*** Begin section ***
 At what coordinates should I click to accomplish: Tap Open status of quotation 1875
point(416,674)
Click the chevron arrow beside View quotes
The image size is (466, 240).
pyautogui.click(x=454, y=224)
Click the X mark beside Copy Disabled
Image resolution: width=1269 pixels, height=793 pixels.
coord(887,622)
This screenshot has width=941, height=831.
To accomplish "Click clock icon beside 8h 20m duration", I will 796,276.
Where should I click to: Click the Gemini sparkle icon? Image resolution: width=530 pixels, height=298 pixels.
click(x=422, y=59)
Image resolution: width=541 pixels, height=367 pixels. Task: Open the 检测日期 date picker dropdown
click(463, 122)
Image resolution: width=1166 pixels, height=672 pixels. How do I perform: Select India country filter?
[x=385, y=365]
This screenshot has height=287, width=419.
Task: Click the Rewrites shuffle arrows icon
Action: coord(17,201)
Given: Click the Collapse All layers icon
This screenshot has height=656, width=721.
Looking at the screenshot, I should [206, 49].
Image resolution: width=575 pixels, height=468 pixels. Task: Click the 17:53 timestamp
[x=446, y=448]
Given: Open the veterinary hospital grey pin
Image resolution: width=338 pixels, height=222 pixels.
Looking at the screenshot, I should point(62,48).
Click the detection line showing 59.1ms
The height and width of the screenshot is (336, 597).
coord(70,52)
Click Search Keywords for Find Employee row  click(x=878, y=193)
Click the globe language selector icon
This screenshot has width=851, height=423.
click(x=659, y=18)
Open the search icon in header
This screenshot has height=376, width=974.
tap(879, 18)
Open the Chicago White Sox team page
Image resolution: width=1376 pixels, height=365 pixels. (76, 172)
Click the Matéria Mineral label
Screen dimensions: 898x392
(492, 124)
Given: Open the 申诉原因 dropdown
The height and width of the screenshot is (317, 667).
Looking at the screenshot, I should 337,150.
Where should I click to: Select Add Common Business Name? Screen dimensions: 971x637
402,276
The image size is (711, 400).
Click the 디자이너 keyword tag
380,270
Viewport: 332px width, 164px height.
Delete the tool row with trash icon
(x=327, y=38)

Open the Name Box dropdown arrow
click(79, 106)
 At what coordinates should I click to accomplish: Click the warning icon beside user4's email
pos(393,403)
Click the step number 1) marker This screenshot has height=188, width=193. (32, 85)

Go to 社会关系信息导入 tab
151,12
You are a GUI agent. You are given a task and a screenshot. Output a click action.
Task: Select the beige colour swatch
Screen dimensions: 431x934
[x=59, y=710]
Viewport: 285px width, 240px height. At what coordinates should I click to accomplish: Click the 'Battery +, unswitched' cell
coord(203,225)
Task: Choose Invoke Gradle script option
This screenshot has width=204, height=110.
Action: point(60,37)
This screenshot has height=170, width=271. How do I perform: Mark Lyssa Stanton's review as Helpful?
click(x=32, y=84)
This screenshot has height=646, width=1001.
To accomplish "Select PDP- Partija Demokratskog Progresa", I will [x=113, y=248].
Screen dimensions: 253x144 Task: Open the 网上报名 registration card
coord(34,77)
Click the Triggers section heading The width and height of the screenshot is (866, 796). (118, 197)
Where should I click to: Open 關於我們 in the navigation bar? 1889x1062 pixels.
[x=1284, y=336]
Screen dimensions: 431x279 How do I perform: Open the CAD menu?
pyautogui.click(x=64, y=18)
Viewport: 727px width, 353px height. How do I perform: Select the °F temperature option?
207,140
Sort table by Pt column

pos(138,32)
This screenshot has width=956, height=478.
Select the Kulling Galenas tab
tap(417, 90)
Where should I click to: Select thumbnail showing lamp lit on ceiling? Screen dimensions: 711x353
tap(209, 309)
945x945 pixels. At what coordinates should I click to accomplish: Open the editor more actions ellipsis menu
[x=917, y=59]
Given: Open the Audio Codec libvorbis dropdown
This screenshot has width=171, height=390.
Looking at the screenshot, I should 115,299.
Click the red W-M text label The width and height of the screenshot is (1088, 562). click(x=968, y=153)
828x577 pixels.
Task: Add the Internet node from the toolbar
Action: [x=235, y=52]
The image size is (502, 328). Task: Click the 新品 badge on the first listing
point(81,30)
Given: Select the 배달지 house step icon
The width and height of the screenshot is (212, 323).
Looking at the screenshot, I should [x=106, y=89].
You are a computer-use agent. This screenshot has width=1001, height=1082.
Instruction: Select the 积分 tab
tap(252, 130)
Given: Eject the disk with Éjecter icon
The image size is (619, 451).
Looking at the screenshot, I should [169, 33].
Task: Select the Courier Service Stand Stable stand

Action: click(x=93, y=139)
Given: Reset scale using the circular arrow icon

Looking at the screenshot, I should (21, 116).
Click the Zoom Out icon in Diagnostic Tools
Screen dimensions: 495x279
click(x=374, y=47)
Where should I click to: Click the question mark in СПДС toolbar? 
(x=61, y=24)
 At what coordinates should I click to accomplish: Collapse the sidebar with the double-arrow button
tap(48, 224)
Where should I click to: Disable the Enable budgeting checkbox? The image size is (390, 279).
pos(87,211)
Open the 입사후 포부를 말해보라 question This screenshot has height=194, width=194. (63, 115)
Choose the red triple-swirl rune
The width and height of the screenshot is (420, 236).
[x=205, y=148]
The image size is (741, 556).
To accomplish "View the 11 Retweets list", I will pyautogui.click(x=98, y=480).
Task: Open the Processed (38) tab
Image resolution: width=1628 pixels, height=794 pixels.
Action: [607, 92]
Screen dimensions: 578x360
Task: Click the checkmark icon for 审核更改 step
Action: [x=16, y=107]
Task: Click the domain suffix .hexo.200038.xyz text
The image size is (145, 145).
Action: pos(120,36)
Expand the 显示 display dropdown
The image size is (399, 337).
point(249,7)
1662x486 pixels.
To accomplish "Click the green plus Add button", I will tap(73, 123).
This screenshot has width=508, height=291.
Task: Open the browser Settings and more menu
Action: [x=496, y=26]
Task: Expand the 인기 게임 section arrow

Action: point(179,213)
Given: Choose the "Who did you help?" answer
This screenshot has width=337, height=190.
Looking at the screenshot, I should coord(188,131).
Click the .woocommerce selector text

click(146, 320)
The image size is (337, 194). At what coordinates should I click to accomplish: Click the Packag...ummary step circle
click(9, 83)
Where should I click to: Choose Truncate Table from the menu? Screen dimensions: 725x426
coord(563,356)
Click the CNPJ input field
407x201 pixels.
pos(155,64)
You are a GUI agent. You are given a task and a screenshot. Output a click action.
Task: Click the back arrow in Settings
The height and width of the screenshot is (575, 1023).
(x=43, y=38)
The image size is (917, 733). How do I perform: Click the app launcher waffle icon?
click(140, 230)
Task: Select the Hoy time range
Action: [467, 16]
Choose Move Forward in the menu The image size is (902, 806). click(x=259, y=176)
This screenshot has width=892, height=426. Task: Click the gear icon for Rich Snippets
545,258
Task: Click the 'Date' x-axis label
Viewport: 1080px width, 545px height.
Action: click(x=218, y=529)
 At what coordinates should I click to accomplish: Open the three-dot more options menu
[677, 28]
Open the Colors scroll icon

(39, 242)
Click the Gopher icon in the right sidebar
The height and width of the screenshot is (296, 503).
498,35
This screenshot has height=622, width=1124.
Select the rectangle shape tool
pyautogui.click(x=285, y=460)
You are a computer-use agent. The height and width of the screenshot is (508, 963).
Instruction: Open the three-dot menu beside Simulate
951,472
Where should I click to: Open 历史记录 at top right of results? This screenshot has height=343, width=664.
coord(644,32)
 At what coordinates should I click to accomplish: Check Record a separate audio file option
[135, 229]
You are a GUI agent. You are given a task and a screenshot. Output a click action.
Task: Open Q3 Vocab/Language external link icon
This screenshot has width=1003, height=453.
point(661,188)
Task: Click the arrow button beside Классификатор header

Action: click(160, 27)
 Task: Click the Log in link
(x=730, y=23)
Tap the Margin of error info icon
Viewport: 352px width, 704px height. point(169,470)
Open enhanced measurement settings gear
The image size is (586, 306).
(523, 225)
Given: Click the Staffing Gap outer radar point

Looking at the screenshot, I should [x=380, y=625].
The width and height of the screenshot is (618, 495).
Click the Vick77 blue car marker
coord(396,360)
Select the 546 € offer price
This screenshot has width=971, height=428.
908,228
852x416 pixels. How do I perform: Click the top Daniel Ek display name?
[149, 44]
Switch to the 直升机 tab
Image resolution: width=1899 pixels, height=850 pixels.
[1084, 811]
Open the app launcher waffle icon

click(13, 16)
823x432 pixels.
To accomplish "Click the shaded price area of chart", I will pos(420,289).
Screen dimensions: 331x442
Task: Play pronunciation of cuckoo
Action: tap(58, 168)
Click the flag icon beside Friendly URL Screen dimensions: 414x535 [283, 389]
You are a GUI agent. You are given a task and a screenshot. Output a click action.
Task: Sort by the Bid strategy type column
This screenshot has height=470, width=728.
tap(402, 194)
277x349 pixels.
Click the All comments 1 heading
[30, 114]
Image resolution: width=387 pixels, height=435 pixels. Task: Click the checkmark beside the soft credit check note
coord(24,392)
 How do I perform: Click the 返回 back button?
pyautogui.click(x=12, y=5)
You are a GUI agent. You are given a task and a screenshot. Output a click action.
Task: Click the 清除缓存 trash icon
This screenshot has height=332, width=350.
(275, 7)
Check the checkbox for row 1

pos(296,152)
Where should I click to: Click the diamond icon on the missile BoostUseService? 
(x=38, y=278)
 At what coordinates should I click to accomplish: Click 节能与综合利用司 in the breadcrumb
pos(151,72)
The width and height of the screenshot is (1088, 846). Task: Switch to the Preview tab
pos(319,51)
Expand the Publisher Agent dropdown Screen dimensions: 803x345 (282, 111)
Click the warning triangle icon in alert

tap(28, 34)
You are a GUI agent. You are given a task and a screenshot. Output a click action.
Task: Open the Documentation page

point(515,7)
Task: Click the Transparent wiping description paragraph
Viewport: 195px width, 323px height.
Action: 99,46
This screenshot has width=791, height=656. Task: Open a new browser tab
*** End section ***
**Brief**
Where the word "computer" shows up in a line of the listing, return that line.

**Expected answer**
You are a computer-use agent. This screenshot has width=1001, height=1082.
You are a computer-use agent. The height and width of the screenshot is (508, 963).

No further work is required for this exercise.